Ancien député de l’Alliance sociale de Mahebourg/Plaine-Magnien (Circonscription N°12) entre 2005 et 2010, et ensuite privé d’investiture aux dernières élections générales après une brouille avec son colistier travailliste, le ministre Vasant Bunwaree, Richard Duval n’aura pas attendu longtemps pour sortir de sa traversée du désert, pendant laquelle il s’est fait tout discret. Le fils de Sir Gaëtan vient en effet d’être propulsé président de la State Properties Development Company (SPDC).
La nomination de Richard Duval a été avalisée le 17 janvier par la SPDC. Selon nos informations, c’est la National Real Estates Limited, une nouvelle compagnie d’État dont la mise sur pied avait été annoncée dans le dernier discours du Budget, qui aurait recommandé ce choix. Mais puisque la gestion de la SPDC est désormais soumise au contrôle de la National Real Estates Limited, et que cet organisme est, à son tour, directement sous la responsabilité du ministère des Finances, certains émettent des doutes sur le fait que Richard Duval aurait donc bénéficié d’un coup de pouce familial. Et de se poser la question s’il n’y aurait trace d’une entente incestueuse, quelque part intolérable sous d’autres démocraties ? Toujours selon nos informations, la nomination n’aurait pas été discutée au Conseil des ministres puisque, le contraire étant avéré, le communiqué hebdomadaire en aurait fait mention. Le même jour, soit le 17 janvier, aussitôt la décision prise par le Board de la SPDC, Richard Duval a présidé sa première réunion.

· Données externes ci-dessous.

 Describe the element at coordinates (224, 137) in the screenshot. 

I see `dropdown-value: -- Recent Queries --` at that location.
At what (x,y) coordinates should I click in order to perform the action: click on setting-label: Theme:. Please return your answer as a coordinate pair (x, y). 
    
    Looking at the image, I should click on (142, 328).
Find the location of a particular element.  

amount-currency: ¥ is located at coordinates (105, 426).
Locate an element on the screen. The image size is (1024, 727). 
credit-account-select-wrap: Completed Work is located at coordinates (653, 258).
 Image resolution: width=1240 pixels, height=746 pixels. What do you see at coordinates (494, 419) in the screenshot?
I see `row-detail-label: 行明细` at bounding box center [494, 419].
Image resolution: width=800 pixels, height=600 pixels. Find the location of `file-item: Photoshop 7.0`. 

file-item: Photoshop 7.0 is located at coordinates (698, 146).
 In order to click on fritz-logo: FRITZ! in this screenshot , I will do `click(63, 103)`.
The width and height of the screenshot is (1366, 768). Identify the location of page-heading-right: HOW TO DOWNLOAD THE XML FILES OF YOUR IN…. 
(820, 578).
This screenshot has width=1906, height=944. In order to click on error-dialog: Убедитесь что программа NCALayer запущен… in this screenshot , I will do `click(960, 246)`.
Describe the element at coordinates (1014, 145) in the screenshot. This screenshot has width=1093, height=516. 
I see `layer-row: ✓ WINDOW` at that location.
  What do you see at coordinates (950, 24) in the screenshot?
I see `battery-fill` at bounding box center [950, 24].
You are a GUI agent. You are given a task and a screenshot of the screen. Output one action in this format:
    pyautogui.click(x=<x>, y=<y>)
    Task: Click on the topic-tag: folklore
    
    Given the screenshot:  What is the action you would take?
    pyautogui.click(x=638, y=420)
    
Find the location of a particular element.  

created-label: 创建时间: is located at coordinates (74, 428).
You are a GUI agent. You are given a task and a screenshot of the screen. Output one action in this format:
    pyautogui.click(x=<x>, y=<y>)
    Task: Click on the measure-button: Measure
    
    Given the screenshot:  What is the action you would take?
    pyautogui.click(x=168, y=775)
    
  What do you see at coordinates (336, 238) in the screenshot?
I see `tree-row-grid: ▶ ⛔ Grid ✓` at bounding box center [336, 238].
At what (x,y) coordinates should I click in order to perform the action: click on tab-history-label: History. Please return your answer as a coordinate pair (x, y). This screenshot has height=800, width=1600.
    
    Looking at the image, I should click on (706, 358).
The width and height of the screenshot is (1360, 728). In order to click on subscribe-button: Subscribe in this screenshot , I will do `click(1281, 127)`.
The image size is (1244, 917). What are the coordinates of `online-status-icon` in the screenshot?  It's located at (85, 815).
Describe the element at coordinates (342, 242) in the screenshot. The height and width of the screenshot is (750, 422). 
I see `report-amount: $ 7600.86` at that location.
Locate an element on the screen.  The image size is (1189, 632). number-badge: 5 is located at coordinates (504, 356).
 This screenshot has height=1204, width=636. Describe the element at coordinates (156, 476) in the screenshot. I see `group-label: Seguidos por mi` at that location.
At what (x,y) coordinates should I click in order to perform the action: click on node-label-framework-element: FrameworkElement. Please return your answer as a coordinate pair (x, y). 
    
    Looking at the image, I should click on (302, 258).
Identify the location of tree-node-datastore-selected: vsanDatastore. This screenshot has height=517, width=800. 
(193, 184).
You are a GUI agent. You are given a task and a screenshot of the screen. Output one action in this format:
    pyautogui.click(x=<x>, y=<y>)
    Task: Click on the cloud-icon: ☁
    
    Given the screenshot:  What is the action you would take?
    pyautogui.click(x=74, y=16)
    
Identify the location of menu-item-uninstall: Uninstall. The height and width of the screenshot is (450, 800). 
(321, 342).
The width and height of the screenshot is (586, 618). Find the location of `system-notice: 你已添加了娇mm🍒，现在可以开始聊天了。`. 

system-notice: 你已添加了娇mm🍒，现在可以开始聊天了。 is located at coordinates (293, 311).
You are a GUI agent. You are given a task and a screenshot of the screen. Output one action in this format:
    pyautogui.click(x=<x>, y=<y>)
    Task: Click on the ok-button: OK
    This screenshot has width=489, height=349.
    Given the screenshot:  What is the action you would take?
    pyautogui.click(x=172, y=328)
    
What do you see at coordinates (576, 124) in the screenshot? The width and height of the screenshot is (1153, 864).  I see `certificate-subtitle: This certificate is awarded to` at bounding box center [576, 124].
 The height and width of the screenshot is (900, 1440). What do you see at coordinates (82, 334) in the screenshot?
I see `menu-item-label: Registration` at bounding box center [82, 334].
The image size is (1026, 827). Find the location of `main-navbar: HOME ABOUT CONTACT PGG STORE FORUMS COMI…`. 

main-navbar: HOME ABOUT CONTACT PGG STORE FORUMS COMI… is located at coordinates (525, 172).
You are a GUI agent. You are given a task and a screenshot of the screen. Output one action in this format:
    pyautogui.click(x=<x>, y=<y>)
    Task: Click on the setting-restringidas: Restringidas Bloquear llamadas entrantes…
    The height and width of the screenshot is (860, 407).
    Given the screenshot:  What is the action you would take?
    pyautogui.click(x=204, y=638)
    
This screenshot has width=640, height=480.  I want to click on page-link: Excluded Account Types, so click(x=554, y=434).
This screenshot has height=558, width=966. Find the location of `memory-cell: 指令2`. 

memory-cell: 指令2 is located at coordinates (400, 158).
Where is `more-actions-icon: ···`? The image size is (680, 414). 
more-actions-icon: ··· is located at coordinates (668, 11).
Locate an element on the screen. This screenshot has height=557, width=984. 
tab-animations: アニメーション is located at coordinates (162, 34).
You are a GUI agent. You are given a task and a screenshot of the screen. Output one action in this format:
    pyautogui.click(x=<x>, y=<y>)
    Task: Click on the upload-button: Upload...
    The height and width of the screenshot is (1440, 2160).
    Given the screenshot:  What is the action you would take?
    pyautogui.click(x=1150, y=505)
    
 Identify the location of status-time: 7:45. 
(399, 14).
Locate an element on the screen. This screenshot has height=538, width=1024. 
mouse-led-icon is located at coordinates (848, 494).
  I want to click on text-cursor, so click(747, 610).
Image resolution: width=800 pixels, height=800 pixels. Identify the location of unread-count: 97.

Toujours selon les indications recueillies par Week-End, bien qu’il y ait eu, certes, quelques grincements de dents au sein même du PMSD, de la part de certains membres de ce parti aspirant à une promotion, la nomination du frère du ministre des Finances n’a pas soulevé de trop grosses vagues. D’autant que les salaires du président de la SPDC (environ une trentaine de milliers de roupies par mois) ne seraient pas particulièrement très attirants par rapport aux responsabilités qui y sont rattachées.
En fait, un dossier assez délicat attend déjà d’être traité par le nouveau président et son Board. Il s’agit de la mise en vente des magasins et autres emplacements commerciaux de la SPDC sur le Port-Louis Waterfront à des acquéreurs privés potentiels.
Il faut savoir que les avoirs de la SPDC sont évalués à plusieurs milliards de roupies. Toutefois, la mise en vente des magasins de la SPDC situés sur le Waterfront serait un exercice beaucoup plus compliqué qu’il ne le parait, dans la mesure où, si les bâtiments et autres immeubles appartiennent bien à la compagnie d’État, il demeure qu’ils ont été construits sur des terrains appartenant à la Mauritius Ports Authority (MPA). Une première maladresse aurait même été commise dans le dossier : au cours des premiers jours de l’année, tout le capital que détient l’État au sein de la State Properties Development Company (soit 99,9 % de l’actionnariat) avait été, dans un premier temps, transféré à la National Real Estates Limited. Mais ce capital a ensuite été retourné et un troisième organisme, la State Investment Corporation (SIC) serait intervenu pour dire son mot dans la transaction.
Et voilà qu’en sus de veiller à l’entraînement très matinal de ses chevaux, il incombera donc dorénavant à Richard Duval de veiller à ce que la privatisation des avoirs de l’État (soit dit en passant, une politique très chère à son ministre de frère) ne se fasse pas au détriment des intérêts du peuple.